What is being asked> In the divergence solution below, what quantity does the divergence of a three-dimensional vector field measure?

### Excerpt provided

Question

For the following exercises, find the divergence of $$\mathbf{F}$$ $$\mathbf{F}(x, y, z)=3 x y z^{2} \mathbf{i}+y^{2} \sin z \mathbf{j}+x e^{2 z} \mathbf{k}$$

Answer

**step1** Understanding the Problem

The problem asks us to find the divergence of the given vector field $$\mathbf{F}$$. The vector field is defined as $$\mathbf{F}(x, y, z)=3 x y z^{2} \mathbf{i}+y^{2} \sin z \mathbf{j}+x e^{2 z} \mathbf{k}$$. This task involves concepts from multivariable calculus, specifically partial differentiation and vector calculus.

**step2** Defining Divergence

The divergence of a three-dimensional vector field $$\mathbf{F} = P \mathbf{i} + Q \mathbf{j} + R \mathbf{k}$$ is a scalar quantity that measures the magnitude of a source or sink at a given point. It is calculated by summing the partial derivatives of each component function with respect to its corresponding spatial variable. The formula for the divergence is:
$$ \nabla \cdot \mathbf{F} = \frac{\partial P}{\partial x} + \frac{\partial Q}{\partial y} + \frac{\partial R}{\partial z} $$

**step3** Identifying Component Functions

From the given vector field $$\mathbf{F}(x, y, z)=3 x y z^{2} \mathbf{i}+y^{2} \sin z \mathbf{j}+x e^{2 z} \mathbf{k}$$, we identify the scalar component functions associated with the unit vectors $$\mathbf{i}$$, $$\mathbf{j}$$, and $$\mathbf{k}$$:
$$ P(x, y, z) = 3 x y z^{2} $$
$$ Q(x, y, z) = y^{2} \sin z $$
$$ R(x, y, z) = x e^{2 z} $$

**step4** Calculating the Partial Derivative of P with respect to x

To find $$\frac{\partial P}{\partial x}$$, we differentiate the function $$P(x, y, z) = 3 x y z^{2}$$ with respect to $$x$$, treating $$y$$ and $$z$$ as constants.

######
### Record set

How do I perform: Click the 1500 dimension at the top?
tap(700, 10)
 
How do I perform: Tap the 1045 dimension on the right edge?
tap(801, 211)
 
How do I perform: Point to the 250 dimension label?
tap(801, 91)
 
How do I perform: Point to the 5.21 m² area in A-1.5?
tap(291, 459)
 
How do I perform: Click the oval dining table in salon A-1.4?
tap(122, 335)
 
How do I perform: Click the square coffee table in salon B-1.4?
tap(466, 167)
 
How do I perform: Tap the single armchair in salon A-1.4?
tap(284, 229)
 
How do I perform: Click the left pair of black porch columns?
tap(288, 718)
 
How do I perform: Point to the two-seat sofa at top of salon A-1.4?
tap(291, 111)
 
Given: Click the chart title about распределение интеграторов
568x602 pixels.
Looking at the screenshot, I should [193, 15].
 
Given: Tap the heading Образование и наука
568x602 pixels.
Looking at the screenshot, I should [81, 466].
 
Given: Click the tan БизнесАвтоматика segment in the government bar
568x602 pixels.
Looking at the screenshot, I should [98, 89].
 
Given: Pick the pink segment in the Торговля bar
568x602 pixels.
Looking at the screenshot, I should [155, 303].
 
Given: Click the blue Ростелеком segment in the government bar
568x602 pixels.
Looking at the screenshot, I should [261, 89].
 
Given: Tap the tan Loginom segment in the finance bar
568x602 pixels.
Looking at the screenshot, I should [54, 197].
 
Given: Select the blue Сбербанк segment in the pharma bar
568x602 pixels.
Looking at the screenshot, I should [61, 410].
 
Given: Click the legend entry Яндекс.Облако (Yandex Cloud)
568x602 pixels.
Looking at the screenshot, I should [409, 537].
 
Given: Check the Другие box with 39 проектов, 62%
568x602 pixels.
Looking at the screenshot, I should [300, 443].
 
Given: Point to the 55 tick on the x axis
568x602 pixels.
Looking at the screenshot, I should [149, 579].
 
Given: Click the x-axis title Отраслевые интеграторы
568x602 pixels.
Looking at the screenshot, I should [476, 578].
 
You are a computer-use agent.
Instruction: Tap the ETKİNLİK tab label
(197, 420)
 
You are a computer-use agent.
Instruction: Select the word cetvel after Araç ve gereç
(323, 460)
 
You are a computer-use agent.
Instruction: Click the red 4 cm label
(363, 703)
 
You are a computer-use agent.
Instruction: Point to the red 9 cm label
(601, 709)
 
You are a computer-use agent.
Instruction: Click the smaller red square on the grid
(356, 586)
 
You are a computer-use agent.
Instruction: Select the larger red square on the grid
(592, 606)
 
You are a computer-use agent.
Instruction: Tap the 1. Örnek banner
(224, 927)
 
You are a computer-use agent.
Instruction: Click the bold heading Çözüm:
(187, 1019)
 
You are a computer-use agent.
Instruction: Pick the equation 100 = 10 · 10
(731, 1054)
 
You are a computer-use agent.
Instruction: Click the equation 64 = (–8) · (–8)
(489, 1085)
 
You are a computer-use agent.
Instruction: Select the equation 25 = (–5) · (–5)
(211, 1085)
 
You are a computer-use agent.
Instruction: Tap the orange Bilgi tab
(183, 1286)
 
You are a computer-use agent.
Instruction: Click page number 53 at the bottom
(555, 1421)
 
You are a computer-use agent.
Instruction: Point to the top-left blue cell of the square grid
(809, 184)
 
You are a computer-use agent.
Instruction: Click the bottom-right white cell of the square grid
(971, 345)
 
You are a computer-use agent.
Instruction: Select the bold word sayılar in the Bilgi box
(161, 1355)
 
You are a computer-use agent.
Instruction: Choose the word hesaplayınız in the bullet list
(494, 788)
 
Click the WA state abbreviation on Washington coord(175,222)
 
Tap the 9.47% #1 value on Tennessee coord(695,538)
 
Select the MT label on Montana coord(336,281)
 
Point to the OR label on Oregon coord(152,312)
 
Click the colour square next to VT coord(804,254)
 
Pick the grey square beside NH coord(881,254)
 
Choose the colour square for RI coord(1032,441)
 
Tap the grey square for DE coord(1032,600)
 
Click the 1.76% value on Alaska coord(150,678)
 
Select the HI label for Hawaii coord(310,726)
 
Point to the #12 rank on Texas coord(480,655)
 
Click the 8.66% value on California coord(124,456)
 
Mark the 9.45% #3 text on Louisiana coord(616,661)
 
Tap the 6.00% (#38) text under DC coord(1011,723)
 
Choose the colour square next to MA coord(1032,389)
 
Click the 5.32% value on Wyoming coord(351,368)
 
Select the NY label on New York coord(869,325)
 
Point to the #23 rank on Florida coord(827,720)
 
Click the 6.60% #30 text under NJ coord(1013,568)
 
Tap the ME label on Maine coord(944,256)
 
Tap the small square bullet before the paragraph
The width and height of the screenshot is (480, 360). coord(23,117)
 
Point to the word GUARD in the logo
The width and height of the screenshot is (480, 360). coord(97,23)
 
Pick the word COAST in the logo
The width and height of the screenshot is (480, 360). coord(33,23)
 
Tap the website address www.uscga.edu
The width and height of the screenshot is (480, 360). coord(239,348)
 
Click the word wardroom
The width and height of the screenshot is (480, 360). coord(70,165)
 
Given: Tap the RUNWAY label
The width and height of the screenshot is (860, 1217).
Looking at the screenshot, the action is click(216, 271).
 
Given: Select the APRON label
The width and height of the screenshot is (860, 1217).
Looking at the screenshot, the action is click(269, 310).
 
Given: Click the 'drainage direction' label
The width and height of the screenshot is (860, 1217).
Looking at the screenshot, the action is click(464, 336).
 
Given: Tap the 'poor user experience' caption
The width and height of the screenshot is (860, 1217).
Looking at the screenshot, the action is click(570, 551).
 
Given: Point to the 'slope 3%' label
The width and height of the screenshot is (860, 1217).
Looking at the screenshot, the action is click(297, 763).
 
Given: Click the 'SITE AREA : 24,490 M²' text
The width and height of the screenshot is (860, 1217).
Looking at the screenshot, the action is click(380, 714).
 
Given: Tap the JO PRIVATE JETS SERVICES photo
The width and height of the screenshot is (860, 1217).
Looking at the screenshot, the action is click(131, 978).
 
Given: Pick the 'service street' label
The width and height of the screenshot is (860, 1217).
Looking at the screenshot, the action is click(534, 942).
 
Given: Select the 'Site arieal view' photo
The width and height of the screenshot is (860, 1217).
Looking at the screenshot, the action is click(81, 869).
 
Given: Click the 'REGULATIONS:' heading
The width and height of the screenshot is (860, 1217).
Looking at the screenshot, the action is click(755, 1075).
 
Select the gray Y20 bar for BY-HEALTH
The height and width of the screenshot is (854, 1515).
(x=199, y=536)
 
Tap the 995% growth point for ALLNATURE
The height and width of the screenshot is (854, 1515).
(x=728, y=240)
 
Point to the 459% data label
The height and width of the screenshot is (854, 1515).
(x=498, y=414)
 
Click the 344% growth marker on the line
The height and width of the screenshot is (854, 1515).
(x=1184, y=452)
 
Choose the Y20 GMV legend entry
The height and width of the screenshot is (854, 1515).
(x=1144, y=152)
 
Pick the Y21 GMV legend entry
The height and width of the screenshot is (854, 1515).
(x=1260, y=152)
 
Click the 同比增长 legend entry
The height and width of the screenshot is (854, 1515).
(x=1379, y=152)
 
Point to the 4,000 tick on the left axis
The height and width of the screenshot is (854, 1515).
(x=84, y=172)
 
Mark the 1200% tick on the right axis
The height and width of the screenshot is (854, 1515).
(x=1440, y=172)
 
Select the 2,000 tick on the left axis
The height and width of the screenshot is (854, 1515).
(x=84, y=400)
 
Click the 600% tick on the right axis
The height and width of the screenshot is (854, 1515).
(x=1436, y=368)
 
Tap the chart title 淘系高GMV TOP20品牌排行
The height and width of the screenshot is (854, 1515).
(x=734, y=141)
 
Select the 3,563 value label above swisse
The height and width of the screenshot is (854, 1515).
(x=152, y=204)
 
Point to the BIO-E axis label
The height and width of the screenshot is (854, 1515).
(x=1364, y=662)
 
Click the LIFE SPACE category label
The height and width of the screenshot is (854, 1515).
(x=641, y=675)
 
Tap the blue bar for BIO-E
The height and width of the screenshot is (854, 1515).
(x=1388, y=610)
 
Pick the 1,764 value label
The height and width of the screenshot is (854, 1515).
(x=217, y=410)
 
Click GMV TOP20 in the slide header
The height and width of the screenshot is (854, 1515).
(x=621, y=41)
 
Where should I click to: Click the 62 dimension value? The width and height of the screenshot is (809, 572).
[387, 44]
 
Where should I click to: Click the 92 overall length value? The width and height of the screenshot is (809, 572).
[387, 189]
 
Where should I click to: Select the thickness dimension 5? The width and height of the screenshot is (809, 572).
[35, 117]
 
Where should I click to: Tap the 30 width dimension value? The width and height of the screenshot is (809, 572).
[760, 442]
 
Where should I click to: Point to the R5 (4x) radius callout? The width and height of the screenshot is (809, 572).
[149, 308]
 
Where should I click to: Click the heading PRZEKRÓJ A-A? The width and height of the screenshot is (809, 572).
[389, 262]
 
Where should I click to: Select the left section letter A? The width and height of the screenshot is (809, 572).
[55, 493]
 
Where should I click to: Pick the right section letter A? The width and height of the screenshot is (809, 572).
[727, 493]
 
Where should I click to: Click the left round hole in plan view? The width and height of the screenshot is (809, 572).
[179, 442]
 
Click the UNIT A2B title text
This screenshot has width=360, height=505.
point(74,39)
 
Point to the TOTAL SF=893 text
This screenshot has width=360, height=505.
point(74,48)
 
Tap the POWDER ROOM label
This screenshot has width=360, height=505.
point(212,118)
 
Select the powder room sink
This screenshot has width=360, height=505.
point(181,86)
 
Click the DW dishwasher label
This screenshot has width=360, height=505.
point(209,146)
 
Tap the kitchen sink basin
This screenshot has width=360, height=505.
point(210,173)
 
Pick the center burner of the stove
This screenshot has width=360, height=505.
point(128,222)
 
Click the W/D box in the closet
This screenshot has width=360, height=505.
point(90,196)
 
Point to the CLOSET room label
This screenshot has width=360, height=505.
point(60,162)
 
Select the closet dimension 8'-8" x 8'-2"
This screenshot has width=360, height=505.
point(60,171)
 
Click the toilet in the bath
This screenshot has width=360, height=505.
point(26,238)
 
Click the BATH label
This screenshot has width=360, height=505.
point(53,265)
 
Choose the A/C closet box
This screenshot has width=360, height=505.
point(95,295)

######

Completed exercise> The magnitude of a source or sink at a given point.